Bueno, pues allá nos fuimos mi marido y yo a correr ni juntos ni revueltos (salíamos en distintos cajones, que él ya es veterano en estas lides y medio liebre) con un calor de mil demonios. Si la carrera hubiera sido el sábado habría estado muy nublado y con chubascos ocasionales. Pero como fue hoy, tocó trotar a 24º (recuerden lo de la sensación térmica) con viento sur flojo y un sol de justicia. Chachi piruli. Casi tres mil pares de zapas acudieron a la convocatoria. Acabaron la carrera 2080. El ganador se ventiló los diez mil machacantes en treinta minutos y cuarenta segundos. Menda lerenda tardó una hora y doce minutos y dejó a once corredores a sus espaldas. Es un gustazo dejar de estar en la última página de la clasificación, se lo juro por lo más sagrado. Alguno creerá que bajar el tiempo en la misma distancia cinco miserables minutos, de 1h 17 a 1h 12 es una minucia, pero no es así. Bajar esos malditos 300 segundos supone correr medio minuto más rápido por kilómetro y una subida de unas cuantas pulsaciones en el ritmo cardíaco. Añadamos a eso el calor, las cuestas y dejarse llevar por el ritmo de carrera y ya tenemos los ingredientes para el pastel del sobreesfuerzo. Sobreesfuerzo que debió de ser común al grupo de corredores que me tocó en suerte, porque la mitad acabó andando en vez de correr y es la primera vez en mi vida que veo que los servicios de urgencias tienen que llevarse a gente en la ambulancia por desmayos y jamacucos varios. Y créanme, da mal rollito que te cagas, porque te da por pensar que el siguiente puedes ser tú.

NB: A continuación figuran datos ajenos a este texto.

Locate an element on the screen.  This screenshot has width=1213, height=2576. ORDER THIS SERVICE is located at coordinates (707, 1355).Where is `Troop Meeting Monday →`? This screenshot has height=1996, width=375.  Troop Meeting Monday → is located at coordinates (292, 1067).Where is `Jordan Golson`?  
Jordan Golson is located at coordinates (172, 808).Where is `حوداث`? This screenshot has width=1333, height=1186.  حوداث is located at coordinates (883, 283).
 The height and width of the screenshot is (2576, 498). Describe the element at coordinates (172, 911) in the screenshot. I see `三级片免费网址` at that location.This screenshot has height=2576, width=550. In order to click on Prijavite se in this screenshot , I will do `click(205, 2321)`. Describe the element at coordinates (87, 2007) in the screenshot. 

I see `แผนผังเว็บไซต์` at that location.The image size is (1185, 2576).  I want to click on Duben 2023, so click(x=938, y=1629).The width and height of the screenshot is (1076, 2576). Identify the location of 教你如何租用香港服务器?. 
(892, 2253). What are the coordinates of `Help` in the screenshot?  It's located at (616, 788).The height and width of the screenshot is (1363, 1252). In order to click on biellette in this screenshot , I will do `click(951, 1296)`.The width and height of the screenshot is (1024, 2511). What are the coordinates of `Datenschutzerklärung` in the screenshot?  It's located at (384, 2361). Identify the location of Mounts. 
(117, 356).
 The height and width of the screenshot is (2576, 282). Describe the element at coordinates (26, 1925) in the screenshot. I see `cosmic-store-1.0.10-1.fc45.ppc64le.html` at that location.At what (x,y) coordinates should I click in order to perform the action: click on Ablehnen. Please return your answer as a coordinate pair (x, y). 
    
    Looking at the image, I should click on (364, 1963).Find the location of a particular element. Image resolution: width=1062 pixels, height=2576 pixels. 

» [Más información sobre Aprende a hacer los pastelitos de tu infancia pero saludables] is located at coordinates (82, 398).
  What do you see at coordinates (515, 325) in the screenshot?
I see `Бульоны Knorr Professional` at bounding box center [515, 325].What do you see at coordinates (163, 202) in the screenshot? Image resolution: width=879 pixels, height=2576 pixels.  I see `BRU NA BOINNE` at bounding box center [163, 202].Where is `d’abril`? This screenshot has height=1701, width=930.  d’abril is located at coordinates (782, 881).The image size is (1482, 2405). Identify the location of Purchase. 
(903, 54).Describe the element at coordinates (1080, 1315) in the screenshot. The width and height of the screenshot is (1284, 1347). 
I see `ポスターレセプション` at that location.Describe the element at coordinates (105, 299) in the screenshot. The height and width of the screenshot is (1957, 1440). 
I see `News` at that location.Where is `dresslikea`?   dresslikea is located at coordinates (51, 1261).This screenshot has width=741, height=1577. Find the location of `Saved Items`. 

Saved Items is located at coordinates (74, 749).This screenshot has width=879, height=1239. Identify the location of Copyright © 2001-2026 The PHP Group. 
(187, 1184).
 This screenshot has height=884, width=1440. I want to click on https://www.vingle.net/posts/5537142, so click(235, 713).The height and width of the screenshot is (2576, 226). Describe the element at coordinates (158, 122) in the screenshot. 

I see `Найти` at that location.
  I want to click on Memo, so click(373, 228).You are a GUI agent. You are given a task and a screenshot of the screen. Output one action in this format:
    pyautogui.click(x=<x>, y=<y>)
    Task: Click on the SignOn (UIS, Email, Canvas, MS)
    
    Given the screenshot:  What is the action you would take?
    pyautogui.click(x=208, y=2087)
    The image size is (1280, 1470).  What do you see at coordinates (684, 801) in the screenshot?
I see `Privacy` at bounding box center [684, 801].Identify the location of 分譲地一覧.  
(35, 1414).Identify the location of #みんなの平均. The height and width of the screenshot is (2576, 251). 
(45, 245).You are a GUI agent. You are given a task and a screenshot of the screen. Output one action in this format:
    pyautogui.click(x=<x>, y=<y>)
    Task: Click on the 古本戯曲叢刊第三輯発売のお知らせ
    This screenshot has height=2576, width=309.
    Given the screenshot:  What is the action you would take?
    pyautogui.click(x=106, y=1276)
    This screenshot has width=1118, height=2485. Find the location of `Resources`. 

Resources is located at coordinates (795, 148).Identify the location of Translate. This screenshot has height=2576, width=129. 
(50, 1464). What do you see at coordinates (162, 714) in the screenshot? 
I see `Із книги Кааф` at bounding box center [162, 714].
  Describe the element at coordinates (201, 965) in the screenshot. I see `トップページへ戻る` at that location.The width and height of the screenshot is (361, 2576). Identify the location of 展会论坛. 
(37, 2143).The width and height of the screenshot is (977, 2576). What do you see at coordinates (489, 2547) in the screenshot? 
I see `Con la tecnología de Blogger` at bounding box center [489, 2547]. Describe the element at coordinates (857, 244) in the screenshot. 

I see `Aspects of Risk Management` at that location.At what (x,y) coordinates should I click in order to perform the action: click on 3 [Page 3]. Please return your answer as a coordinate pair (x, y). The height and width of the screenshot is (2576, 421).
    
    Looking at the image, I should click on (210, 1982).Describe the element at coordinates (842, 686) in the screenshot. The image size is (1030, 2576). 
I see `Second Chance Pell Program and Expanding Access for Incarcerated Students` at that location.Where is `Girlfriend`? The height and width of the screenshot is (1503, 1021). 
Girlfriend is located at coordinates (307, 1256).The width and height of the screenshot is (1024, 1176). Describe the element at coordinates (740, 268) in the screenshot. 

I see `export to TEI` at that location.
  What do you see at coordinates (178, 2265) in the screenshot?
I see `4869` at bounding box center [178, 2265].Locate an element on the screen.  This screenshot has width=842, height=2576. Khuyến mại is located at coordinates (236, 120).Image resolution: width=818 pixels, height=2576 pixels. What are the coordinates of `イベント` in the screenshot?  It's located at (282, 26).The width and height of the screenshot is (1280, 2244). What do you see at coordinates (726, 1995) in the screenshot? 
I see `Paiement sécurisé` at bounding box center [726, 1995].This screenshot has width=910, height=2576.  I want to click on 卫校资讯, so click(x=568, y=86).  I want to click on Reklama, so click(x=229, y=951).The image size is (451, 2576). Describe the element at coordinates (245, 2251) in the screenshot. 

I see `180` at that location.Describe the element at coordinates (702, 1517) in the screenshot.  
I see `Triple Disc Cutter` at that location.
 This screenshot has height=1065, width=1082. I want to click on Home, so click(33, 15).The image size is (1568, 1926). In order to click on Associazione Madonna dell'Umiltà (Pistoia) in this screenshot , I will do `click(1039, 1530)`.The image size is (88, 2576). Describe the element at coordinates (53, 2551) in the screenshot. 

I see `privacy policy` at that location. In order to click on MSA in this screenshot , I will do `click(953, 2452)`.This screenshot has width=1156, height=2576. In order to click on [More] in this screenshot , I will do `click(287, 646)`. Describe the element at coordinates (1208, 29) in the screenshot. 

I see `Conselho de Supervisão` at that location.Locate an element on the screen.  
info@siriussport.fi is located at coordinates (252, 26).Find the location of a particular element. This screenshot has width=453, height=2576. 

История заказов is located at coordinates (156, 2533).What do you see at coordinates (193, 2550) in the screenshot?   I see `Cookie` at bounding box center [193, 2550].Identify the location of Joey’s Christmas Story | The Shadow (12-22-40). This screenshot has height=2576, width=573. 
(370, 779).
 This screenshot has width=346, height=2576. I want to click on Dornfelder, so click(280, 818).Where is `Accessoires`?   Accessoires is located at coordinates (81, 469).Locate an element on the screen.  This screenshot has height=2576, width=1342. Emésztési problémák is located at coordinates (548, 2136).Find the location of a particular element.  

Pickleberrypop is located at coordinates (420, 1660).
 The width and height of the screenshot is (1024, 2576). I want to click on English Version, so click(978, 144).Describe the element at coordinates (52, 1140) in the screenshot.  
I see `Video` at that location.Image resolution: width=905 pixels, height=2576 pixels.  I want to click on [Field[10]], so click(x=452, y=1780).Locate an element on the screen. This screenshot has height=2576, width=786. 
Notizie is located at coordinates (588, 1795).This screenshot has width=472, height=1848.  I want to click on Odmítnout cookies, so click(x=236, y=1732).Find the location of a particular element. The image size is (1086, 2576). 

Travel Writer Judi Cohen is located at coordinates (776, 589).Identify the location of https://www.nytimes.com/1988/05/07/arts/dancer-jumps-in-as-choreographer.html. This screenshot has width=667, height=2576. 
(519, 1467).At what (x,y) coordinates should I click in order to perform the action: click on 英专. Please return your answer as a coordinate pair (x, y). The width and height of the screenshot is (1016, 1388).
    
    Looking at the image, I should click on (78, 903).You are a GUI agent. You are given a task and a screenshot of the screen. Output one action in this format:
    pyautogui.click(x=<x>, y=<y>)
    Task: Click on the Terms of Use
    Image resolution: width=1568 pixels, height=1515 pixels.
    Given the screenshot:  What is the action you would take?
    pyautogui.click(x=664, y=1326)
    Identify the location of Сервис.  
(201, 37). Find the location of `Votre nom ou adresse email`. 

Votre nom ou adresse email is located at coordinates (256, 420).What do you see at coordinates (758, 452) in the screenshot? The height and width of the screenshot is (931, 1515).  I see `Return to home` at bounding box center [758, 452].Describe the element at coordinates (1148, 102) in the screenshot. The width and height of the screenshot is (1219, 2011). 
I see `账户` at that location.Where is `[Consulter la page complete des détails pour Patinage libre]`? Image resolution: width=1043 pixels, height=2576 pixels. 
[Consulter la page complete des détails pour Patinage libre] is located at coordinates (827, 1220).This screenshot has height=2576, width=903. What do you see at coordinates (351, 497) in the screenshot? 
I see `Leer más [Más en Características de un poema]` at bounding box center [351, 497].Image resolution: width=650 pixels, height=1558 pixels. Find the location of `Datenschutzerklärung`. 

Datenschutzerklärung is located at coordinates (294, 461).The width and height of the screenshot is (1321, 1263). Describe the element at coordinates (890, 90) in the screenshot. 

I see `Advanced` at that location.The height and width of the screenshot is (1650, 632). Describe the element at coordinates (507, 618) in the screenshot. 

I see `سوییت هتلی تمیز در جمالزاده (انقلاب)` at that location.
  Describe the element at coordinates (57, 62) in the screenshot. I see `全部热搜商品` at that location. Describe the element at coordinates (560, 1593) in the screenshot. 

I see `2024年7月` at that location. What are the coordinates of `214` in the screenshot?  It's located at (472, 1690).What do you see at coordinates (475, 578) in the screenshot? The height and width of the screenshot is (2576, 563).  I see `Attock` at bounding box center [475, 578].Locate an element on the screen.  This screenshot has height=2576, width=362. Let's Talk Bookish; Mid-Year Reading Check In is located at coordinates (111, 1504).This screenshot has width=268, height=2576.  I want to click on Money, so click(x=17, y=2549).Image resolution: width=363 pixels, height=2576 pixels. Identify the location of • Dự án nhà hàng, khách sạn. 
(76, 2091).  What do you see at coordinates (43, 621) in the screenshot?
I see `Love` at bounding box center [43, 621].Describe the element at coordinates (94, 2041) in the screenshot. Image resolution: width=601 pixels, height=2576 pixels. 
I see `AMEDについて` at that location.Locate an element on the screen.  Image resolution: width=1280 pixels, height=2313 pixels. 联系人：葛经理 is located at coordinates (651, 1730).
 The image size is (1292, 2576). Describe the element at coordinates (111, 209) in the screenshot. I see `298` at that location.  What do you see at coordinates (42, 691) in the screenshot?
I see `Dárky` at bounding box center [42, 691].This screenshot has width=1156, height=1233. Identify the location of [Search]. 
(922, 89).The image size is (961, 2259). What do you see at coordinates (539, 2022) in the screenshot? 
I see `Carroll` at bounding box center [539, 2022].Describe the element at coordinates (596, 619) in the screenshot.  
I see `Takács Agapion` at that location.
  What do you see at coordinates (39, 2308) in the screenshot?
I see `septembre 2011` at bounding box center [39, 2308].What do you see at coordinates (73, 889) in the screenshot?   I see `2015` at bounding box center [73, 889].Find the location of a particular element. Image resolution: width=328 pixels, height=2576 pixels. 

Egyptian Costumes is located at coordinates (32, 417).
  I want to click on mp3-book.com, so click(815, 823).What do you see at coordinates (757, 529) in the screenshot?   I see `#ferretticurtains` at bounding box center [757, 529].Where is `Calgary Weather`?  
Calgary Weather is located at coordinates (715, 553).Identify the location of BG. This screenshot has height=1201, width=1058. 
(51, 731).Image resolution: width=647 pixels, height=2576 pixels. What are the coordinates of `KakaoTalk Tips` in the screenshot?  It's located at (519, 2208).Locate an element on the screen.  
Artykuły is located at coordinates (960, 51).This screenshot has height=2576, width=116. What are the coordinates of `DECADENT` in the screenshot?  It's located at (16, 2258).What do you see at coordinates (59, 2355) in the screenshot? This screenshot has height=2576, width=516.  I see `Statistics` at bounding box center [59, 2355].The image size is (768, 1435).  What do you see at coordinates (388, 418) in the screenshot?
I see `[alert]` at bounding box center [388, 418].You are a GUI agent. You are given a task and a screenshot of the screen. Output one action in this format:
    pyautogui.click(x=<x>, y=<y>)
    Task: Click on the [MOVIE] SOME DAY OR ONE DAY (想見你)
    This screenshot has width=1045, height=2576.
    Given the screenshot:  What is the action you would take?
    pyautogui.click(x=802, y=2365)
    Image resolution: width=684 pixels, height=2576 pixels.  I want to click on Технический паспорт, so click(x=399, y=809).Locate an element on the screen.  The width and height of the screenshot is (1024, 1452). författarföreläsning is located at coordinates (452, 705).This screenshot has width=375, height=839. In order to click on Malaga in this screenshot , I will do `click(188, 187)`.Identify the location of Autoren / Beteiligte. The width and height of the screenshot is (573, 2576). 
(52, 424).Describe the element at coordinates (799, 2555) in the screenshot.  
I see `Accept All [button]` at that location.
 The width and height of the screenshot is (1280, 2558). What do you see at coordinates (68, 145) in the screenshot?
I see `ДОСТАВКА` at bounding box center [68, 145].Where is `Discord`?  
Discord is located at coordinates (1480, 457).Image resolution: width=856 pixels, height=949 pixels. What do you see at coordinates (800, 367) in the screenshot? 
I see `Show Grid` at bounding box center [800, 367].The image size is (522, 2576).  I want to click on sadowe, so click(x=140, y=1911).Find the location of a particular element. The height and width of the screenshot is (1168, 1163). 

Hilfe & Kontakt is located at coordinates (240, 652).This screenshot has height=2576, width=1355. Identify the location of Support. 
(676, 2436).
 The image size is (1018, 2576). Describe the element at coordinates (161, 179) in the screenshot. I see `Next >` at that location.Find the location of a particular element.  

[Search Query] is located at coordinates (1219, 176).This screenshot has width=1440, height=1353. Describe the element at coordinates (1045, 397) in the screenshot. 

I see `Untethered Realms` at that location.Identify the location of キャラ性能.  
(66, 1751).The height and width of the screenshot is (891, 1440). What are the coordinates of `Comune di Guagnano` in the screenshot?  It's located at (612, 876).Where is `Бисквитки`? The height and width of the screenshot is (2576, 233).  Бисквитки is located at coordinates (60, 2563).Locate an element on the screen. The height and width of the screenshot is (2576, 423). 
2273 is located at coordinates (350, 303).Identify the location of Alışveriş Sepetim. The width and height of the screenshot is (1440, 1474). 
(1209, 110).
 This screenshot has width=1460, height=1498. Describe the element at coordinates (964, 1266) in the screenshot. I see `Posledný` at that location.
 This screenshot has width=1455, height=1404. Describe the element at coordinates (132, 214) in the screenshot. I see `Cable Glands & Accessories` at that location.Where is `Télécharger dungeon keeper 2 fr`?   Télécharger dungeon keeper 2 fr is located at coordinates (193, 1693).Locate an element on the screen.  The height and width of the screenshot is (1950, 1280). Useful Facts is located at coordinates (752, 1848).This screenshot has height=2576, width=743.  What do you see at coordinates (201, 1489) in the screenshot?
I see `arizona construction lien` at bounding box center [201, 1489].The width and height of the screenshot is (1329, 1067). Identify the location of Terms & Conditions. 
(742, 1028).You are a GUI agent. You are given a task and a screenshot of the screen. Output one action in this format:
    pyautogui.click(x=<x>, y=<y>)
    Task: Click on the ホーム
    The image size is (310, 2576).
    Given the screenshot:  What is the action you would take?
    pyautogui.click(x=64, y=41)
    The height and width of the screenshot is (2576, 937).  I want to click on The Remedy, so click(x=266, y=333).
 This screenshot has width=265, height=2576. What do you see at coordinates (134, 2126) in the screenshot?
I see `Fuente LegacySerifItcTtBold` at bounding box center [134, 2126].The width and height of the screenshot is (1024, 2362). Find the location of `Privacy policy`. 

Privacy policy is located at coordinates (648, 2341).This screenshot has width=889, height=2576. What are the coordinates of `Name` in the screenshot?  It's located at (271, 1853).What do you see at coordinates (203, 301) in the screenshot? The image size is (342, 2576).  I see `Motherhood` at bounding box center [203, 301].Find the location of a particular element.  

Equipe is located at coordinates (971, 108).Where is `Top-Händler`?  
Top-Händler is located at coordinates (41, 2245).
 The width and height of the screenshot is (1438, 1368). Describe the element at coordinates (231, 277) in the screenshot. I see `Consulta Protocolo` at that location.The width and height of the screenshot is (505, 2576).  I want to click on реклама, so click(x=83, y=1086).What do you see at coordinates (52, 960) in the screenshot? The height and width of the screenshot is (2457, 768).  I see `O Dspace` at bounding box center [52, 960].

Para que se hagan una idea, los días que salgo a correr medianamente relajada voy a un ritmo de siete minutos y no paso de las 160 pulsaciones. Hoy fui a 15 segundos más (aunque mi gps decía que mi ritmo era de 6'55'') y mi media cardíaca (cardíaca me pongo cada vez que lo pienso) fue de 179. El primer kilómetro lo hice a 5'30'', hasta que me topé con la cuesta del paseo marítimo que lleva hasta la torre de Hércules y tuve que aflojar. E incluso andar unos 100 metros casi al final de la cuesta. Para entonces, los primeros tres kilómetros estaban liquidados y yo me moría por una ducha helada. Notaba cómo me ardía la piel, me estiraba el sudor por la cara y los brazos para refrescarme. La mayoría de los corredores que me rodeaban turnaban andar y correr y yo seguía sin culito al que agarrarme. Empezó la cuesta abajo pero yo seguía hecha mierda por el maldito sol, hasta que en el kilómetro cuatro empezaron las zonas de sombra y vislumbré el puesto de avituallamiento como un beduino ve un oasis. Tan contenta me puse que apreté el ritmo para llegar cuanto antes a coger la botella de agua. No la usé para beber: me la tiré por encima y regalé al respetable un concurso unipersonal de camisetas mojadas. Si no llego a darme esa miniducha no sé qué habría sido de mí, de verdad. Entretanto, me daba tiempo a pensar en todo lo que he leído durante este último año acerca de correr pasado de ritmo y lo malo malísimo que es fabricar ácido láctico y el riesgo de colapso y que si patatín y que si patatán. Decidí que si llevaba la mitad del trayecto corriendo a semejante ritmo y no me había muerto pues probablemente era por lo que siempre he sospechado: mi umbral anaeróbico está mucho más alto de lo que dicen las tablas. Y, por lo que he hablado con otros runners, el del resto del mundo, también. Así que seguí corriendo a la espera de que llegara el momento de euforia que suele aparecer en toda carrera. Y lo hizo entre los kilómetros seis y siete. Es ese momentazo en que, por muy recontrajodido que vayas, a ti te parece que vas pisando algodones y ya te dan igual ocho que ochenta, porque sabes que vas a acabar y empiezas a disfrutar del evento y a relajarte. A punto estuve de sacarme el pulsómetro y tirarlo al mar, pero no tenía fuerzas. Y eso que siempre tuve claro que iba a acabar, lo que no quería era acabar de última.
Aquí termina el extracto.